* Begin DATA ROWS *
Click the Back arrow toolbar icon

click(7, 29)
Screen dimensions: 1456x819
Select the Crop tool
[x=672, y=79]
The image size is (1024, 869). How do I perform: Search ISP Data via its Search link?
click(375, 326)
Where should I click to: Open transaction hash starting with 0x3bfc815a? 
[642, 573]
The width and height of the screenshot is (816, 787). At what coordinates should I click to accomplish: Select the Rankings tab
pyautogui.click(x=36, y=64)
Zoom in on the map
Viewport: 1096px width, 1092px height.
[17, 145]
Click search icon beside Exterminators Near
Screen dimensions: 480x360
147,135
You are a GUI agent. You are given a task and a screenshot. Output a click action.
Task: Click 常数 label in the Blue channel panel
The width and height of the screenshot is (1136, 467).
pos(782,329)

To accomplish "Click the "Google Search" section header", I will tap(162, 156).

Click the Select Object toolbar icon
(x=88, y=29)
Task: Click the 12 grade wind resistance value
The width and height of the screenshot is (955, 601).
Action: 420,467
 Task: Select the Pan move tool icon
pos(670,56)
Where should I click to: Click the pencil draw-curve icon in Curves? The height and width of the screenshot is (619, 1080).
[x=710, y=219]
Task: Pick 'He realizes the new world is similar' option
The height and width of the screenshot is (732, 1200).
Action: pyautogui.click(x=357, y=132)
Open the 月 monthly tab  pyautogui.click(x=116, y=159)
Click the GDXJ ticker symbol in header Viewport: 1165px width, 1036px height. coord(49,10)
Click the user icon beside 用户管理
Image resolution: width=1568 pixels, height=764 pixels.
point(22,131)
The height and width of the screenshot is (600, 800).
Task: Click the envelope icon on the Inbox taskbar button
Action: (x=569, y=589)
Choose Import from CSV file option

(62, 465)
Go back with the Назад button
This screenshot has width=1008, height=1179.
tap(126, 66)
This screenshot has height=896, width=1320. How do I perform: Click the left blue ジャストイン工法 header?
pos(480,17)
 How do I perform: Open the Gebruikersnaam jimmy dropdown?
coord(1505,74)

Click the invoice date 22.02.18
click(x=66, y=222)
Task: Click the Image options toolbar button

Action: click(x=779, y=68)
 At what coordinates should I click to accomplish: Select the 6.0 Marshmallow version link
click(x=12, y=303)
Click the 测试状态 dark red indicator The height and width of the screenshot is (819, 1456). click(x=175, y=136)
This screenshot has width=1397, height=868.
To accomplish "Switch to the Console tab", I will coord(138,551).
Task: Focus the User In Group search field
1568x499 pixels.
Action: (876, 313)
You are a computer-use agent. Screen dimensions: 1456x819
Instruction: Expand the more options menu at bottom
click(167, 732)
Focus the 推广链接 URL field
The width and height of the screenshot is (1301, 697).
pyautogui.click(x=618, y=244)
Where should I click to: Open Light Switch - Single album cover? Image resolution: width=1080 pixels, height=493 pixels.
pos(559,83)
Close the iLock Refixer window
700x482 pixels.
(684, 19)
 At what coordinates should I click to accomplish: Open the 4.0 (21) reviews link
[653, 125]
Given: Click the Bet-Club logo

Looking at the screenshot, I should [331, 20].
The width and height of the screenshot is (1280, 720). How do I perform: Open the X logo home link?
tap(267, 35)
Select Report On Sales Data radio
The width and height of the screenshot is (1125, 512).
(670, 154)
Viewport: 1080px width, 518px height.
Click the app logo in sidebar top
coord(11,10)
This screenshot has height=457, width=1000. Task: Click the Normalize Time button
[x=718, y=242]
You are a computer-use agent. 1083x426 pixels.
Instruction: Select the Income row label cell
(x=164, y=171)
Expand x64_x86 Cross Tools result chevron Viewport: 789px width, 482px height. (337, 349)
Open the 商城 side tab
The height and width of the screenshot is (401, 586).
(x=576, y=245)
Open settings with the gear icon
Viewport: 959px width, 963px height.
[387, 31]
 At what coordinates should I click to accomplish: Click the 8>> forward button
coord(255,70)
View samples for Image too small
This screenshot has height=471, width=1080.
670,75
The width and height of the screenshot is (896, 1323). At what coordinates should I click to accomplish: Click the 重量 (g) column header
* End DATA ROWS *
* SET EXERCISE *
Copy out all of the rows above word for word, leaving nothing out and changing nothing.

* TASK RESULT *
Click the Back arrow toolbar icon

click(7, 29)
Screen dimensions: 1456x819
Select the Crop tool
[x=672, y=79]
The image size is (1024, 869). How do I perform: Search ISP Data via its Search link?
click(375, 326)
Where should I click to: Open transaction hash starting with 0x3bfc815a? 
[642, 573]
The width and height of the screenshot is (816, 787). At what coordinates should I click to accomplish: Select the Rankings tab
pyautogui.click(x=36, y=64)
Zoom in on the map
Viewport: 1096px width, 1092px height.
[17, 145]
Click search icon beside Exterminators Near
Screen dimensions: 480x360
147,135
You are a GUI agent. You are given a task and a screenshot. Output a click action.
Task: Click 常数 label in the Blue channel panel
The width and height of the screenshot is (1136, 467).
pos(782,329)

To accomplish "Click the "Google Search" section header", I will tap(162, 156).

Click the Select Object toolbar icon
(x=88, y=29)
Task: Click the 12 grade wind resistance value
The width and height of the screenshot is (955, 601).
Action: 420,467
 Task: Select the Pan move tool icon
pos(670,56)
Where should I click to: Click the pencil draw-curve icon in Curves? The height and width of the screenshot is (619, 1080).
[x=710, y=219]
Task: Pick 'He realizes the new world is similar' option
The height and width of the screenshot is (732, 1200).
Action: pyautogui.click(x=357, y=132)
Open the 月 monthly tab  pyautogui.click(x=116, y=159)
Click the GDXJ ticker symbol in header Viewport: 1165px width, 1036px height. coord(49,10)
Click the user icon beside 用户管理
Image resolution: width=1568 pixels, height=764 pixels.
point(22,131)
The height and width of the screenshot is (600, 800).
Task: Click the envelope icon on the Inbox taskbar button
Action: (x=569, y=589)
Choose Import from CSV file option

(62, 465)
Go back with the Назад button
This screenshot has width=1008, height=1179.
tap(126, 66)
This screenshot has height=896, width=1320. How do I perform: Click the left blue ジャストイン工法 header?
pos(480,17)
 How do I perform: Open the Gebruikersnaam jimmy dropdown?
coord(1505,74)

Click the invoice date 22.02.18
click(x=66, y=222)
Task: Click the Image options toolbar button

Action: click(x=779, y=68)
 At what coordinates should I click to accomplish: Select the 6.0 Marshmallow version link
click(x=12, y=303)
Click the 测试状态 dark red indicator The height and width of the screenshot is (819, 1456). click(x=175, y=136)
This screenshot has width=1397, height=868.
To accomplish "Switch to the Console tab", I will coord(138,551).
Task: Focus the User In Group search field
1568x499 pixels.
Action: (876, 313)
You are a computer-use agent. Screen dimensions: 1456x819
Instruction: Expand the more options menu at bottom
click(167, 732)
Focus the 推广链接 URL field
The width and height of the screenshot is (1301, 697).
pyautogui.click(x=618, y=244)
Where should I click to: Open Light Switch - Single album cover? Image resolution: width=1080 pixels, height=493 pixels.
pos(559,83)
Close the iLock Refixer window
700x482 pixels.
(684, 19)
 At what coordinates should I click to accomplish: Open the 4.0 (21) reviews link
[653, 125]
Given: Click the Bet-Club logo

Looking at the screenshot, I should [331, 20].
The width and height of the screenshot is (1280, 720). How do I perform: Open the X logo home link?
tap(267, 35)
Select Report On Sales Data radio
The width and height of the screenshot is (1125, 512).
(670, 154)
Viewport: 1080px width, 518px height.
Click the app logo in sidebar top
coord(11,10)
This screenshot has height=457, width=1000. Task: Click the Normalize Time button
[x=718, y=242]
You are a computer-use agent. 1083x426 pixels.
Instruction: Select the Income row label cell
(x=164, y=171)
Expand x64_x86 Cross Tools result chevron Viewport: 789px width, 482px height. (337, 349)
Open the 商城 side tab
The height and width of the screenshot is (401, 586).
(x=576, y=245)
Open settings with the gear icon
Viewport: 959px width, 963px height.
[387, 31]
 At what coordinates should I click to accomplish: Click the 8>> forward button
coord(255,70)
View samples for Image too small
This screenshot has height=471, width=1080.
670,75
The width and height of the screenshot is (896, 1323). At what coordinates should I click to accomplish: Click the 重量 (g) column header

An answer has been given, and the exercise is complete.